> **RECORDS FOR THIS EXERCISE**:
================================

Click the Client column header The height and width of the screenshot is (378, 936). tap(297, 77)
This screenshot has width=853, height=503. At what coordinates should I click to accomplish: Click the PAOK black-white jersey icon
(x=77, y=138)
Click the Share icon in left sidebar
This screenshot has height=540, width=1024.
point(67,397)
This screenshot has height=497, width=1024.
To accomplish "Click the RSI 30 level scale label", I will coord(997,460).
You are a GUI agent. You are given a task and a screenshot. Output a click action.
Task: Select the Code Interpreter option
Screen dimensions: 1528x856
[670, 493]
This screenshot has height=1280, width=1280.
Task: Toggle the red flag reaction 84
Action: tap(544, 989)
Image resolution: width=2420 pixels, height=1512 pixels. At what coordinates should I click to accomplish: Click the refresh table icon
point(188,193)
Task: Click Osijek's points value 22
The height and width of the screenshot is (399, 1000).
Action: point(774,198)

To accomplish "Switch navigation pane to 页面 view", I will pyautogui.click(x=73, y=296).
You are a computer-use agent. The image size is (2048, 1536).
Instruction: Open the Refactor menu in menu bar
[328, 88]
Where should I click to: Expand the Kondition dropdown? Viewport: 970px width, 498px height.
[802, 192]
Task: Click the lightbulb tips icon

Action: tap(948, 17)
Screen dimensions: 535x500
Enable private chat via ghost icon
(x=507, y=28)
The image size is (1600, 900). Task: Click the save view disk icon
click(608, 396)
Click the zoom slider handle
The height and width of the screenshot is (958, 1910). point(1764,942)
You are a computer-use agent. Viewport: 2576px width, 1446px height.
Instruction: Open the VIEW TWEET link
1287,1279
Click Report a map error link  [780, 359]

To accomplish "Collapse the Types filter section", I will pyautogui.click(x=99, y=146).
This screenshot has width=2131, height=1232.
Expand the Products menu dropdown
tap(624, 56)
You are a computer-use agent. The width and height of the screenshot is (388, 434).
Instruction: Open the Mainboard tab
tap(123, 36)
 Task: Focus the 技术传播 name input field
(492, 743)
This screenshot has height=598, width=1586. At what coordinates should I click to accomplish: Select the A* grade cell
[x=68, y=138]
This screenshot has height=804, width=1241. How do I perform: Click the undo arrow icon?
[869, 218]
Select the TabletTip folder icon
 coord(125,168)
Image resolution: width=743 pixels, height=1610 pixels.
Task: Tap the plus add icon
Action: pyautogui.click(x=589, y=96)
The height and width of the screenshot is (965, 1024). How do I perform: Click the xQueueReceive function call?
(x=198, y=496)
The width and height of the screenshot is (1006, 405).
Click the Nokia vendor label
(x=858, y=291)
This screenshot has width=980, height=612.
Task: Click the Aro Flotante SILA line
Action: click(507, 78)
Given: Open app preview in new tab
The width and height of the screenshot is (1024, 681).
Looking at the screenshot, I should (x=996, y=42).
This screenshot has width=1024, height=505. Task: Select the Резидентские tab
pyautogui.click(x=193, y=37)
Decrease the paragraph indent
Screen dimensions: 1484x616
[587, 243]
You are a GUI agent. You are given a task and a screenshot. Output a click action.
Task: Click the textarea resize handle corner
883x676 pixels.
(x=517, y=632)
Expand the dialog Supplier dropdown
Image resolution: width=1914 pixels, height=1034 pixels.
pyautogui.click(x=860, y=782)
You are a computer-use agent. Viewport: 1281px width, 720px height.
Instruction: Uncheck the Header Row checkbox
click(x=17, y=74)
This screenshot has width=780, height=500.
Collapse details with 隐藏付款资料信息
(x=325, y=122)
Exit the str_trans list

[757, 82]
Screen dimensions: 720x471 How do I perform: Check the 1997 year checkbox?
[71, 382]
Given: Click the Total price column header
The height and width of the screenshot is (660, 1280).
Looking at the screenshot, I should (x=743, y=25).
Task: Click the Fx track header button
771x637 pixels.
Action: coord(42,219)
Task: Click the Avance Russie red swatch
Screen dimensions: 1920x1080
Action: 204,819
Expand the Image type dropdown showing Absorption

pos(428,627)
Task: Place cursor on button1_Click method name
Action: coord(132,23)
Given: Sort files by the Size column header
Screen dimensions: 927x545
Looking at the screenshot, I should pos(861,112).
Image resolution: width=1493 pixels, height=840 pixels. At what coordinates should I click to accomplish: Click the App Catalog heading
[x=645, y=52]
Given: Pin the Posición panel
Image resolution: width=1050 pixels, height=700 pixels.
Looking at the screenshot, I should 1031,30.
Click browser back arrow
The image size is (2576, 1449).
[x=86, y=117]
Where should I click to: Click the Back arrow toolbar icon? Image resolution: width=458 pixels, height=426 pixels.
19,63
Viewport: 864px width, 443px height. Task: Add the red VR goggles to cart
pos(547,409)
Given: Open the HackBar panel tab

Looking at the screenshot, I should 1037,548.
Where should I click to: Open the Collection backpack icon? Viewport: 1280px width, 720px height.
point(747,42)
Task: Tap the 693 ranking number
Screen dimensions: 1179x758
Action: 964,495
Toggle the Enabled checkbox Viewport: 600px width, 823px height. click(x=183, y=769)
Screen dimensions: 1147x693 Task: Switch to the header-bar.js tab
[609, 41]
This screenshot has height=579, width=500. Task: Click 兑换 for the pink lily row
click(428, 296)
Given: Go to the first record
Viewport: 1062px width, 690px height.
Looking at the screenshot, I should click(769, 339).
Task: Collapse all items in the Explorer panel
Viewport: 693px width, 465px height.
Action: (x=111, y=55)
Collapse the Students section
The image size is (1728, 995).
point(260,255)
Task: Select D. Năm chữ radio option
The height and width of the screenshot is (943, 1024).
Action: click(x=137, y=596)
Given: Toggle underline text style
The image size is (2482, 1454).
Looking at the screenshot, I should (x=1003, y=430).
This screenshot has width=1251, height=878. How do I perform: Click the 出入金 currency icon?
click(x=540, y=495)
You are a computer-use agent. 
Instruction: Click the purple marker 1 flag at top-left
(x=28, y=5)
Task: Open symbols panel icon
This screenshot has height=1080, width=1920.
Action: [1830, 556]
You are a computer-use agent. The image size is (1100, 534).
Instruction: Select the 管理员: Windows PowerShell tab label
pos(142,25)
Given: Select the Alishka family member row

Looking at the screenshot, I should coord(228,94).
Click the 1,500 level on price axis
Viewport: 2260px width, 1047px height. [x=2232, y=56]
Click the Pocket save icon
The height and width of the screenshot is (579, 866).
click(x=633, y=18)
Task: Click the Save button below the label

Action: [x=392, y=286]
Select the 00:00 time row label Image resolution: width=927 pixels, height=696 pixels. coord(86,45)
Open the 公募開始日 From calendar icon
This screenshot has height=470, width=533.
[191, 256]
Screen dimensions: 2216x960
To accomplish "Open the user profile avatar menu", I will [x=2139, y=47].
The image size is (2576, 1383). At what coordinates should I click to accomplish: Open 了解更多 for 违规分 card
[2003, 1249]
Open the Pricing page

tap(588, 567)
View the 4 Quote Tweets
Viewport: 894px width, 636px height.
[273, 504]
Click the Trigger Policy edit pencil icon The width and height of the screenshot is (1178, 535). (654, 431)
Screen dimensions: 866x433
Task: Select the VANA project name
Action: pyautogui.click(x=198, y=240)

================================

> **SET TASK**: Retype every line of the entries from the one containing "Given: Go to the first record" down to the one containing "Looking at the screenshot, I should (x=1003, y=430).", including both of those lines, without changing anything.

> **RESULT FOR THIS EXERCISE**:
Given: Go to the first record
Viewport: 1062px width, 690px height.
Looking at the screenshot, I should click(769, 339).
Task: Collapse all items in the Explorer panel
Viewport: 693px width, 465px height.
Action: (x=111, y=55)
Collapse the Students section
The image size is (1728, 995).
point(260,255)
Task: Select D. Năm chữ radio option
The height and width of the screenshot is (943, 1024).
Action: click(x=137, y=596)
Given: Toggle underline text style
The image size is (2482, 1454).
Looking at the screenshot, I should (x=1003, y=430).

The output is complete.